Brief:
Reproduce, character for character, the stretch of records from the line containing "Given: Click the Save" through the line containing "[x=24, y=164]", with both of those lines included.

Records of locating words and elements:
########

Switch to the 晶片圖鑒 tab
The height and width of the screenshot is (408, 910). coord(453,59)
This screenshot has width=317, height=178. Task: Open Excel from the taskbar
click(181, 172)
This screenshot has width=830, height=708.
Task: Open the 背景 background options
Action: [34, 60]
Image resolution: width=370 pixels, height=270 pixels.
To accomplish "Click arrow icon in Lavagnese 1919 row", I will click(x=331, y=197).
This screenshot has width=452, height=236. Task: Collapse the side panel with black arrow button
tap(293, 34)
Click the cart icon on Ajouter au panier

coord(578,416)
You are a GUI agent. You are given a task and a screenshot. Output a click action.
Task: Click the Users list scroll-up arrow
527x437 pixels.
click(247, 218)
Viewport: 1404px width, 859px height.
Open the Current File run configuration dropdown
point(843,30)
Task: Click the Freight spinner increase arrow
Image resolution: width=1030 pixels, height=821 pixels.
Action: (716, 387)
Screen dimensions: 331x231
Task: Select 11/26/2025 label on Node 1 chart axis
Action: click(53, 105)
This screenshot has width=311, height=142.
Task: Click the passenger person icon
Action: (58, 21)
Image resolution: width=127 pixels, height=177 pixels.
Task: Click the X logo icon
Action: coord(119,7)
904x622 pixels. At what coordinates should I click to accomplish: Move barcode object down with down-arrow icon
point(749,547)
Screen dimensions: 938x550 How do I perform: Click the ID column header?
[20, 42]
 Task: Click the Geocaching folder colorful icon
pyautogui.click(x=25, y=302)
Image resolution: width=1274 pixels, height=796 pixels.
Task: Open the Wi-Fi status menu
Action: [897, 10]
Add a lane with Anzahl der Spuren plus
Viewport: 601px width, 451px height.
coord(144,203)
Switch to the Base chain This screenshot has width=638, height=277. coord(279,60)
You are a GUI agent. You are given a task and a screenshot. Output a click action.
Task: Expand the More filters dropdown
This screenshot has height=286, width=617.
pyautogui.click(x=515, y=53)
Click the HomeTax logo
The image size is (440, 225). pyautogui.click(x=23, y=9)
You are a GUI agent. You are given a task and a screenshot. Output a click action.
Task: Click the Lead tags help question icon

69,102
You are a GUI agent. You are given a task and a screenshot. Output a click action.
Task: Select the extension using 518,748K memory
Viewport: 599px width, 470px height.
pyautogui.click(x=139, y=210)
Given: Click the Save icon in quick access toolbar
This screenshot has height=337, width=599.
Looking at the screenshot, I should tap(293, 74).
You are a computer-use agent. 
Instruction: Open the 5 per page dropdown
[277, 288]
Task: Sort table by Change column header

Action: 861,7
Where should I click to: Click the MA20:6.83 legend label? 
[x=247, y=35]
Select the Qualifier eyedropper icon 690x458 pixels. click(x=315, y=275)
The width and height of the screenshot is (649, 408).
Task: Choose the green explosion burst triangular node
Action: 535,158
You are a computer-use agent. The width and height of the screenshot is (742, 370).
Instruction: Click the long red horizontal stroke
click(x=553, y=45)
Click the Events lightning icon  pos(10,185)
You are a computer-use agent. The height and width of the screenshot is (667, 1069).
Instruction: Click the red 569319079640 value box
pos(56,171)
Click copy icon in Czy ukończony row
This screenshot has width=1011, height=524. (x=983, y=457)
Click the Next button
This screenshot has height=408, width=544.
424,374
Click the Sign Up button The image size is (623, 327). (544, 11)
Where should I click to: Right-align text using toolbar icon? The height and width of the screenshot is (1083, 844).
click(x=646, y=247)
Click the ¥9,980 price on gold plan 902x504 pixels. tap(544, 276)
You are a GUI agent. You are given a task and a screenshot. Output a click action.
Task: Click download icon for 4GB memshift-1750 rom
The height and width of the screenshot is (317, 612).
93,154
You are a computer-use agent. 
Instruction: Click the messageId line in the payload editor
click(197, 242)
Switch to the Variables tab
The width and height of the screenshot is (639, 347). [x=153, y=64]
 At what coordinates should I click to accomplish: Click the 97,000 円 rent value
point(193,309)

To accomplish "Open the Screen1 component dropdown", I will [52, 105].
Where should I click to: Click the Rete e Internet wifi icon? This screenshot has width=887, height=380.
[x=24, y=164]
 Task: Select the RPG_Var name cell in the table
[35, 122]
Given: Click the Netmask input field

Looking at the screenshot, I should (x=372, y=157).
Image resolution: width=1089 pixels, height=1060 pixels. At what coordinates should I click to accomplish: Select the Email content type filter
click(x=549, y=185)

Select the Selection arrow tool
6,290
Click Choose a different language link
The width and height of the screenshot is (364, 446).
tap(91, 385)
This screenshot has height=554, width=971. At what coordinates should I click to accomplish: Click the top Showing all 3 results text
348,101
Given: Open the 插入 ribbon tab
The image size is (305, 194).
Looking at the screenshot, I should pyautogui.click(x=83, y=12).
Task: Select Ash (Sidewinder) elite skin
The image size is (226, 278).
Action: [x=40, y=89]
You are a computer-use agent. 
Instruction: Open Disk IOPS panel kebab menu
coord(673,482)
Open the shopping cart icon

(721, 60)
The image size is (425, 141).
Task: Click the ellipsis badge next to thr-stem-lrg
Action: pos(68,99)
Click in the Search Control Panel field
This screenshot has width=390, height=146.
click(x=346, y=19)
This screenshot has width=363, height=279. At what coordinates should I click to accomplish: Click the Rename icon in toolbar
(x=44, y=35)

########

Exercise solution:
Given: Click the Save icon in quick access toolbar
This screenshot has height=337, width=599.
Looking at the screenshot, I should tap(293, 74).
You are a computer-use agent. 
Instruction: Open the 5 per page dropdown
[277, 288]
Task: Sort table by Change column header

Action: 861,7
Where should I click to: Click the MA20:6.83 legend label? 
[x=247, y=35]
Select the Qualifier eyedropper icon 690x458 pixels. click(x=315, y=275)
The width and height of the screenshot is (649, 408).
Task: Choose the green explosion burst triangular node
Action: 535,158
You are a computer-use agent. The width and height of the screenshot is (742, 370).
Instruction: Click the long red horizontal stroke
click(x=553, y=45)
Click the Events lightning icon  pos(10,185)
You are a computer-use agent. The height and width of the screenshot is (667, 1069).
Instruction: Click the red 569319079640 value box
pos(56,171)
Click copy icon in Czy ukończony row
This screenshot has width=1011, height=524. (x=983, y=457)
Click the Next button
This screenshot has height=408, width=544.
424,374
Click the Sign Up button The image size is (623, 327). (544, 11)
Where should I click to: Right-align text using toolbar icon? The height and width of the screenshot is (1083, 844).
click(x=646, y=247)
Click the ¥9,980 price on gold plan 902x504 pixels. tap(544, 276)
You are a GUI agent. You are given a task and a screenshot. Output a click action.
Task: Click download icon for 4GB memshift-1750 rom
The height and width of the screenshot is (317, 612).
93,154
You are a computer-use agent. 
Instruction: Click the messageId line in the payload editor
click(197, 242)
Switch to the Variables tab
The width and height of the screenshot is (639, 347). [x=153, y=64]
 At what coordinates should I click to accomplish: Click the 97,000 円 rent value
point(193,309)

To accomplish "Open the Screen1 component dropdown", I will [52, 105].
Where should I click to: Click the Rete e Internet wifi icon? This screenshot has width=887, height=380.
[x=24, y=164]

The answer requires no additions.